Now we can use the formula for heat added:
$Q_{in} = \dot{m} \cdot c_p \cdot (T_3 - T_2)$
We want to find $\dot{m}$, so we can rearrange the formula:
$\dot{m} = \frac{Q_{in}}{c_p \cdot (T_3 - T_2)}$
$\dot{m} = \frac{800 \mathrm{~kW}}{1.005 \mathrm{~kJ/kg \cdot K} \cdot (1600 \mathrm{~K} - 649.5 \mathrm{~K})}$
$\dot{m} = \frac{800}{1.005 \cdot 950.5}$
$\dot{m} = \frac{800}{955.25}$
$\dot{m} = 0.837 \mathrm{~kg/s}$

So, about 0.837 kilograms of air flows through the engine every second!

**(c) Net power developed by the cycle ($W_{net}$)**
The net power is how much useful work the engine produces.
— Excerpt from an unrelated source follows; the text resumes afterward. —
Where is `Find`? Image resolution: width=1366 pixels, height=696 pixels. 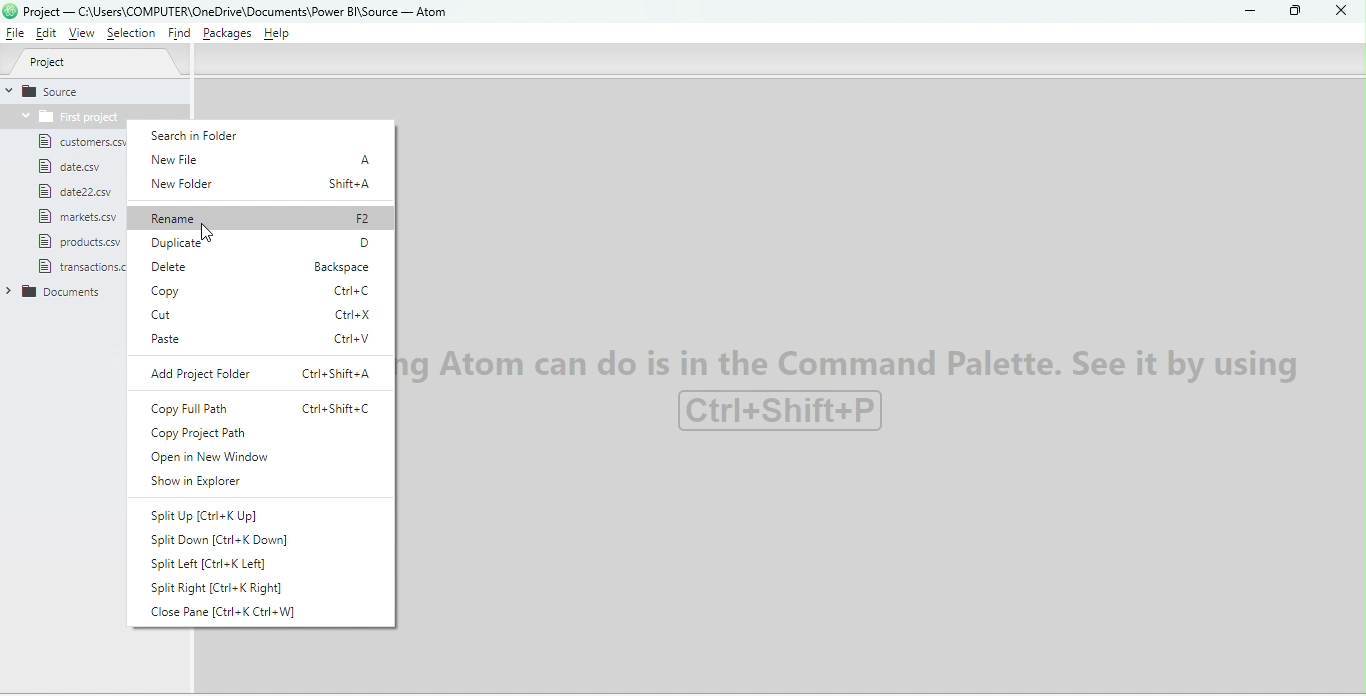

We already found the thermal efficiency, which is like the percentage of heat converted to work.
So, we can just multiply the total heat added by the efficiency:
$W_{net} = Q_{in} \cdot \eta_{th}$
$W_{net} = 800 \mathrm{~kW} \cdot 0.5411$
$W_{net} = 432.88 \mathrm{~kW}$

Since kW is the same as kJ/s, the net power developed by the cycle is 432.9 kJ/s.

It's super cool how these formulas help us understand how much power a jet engine can make!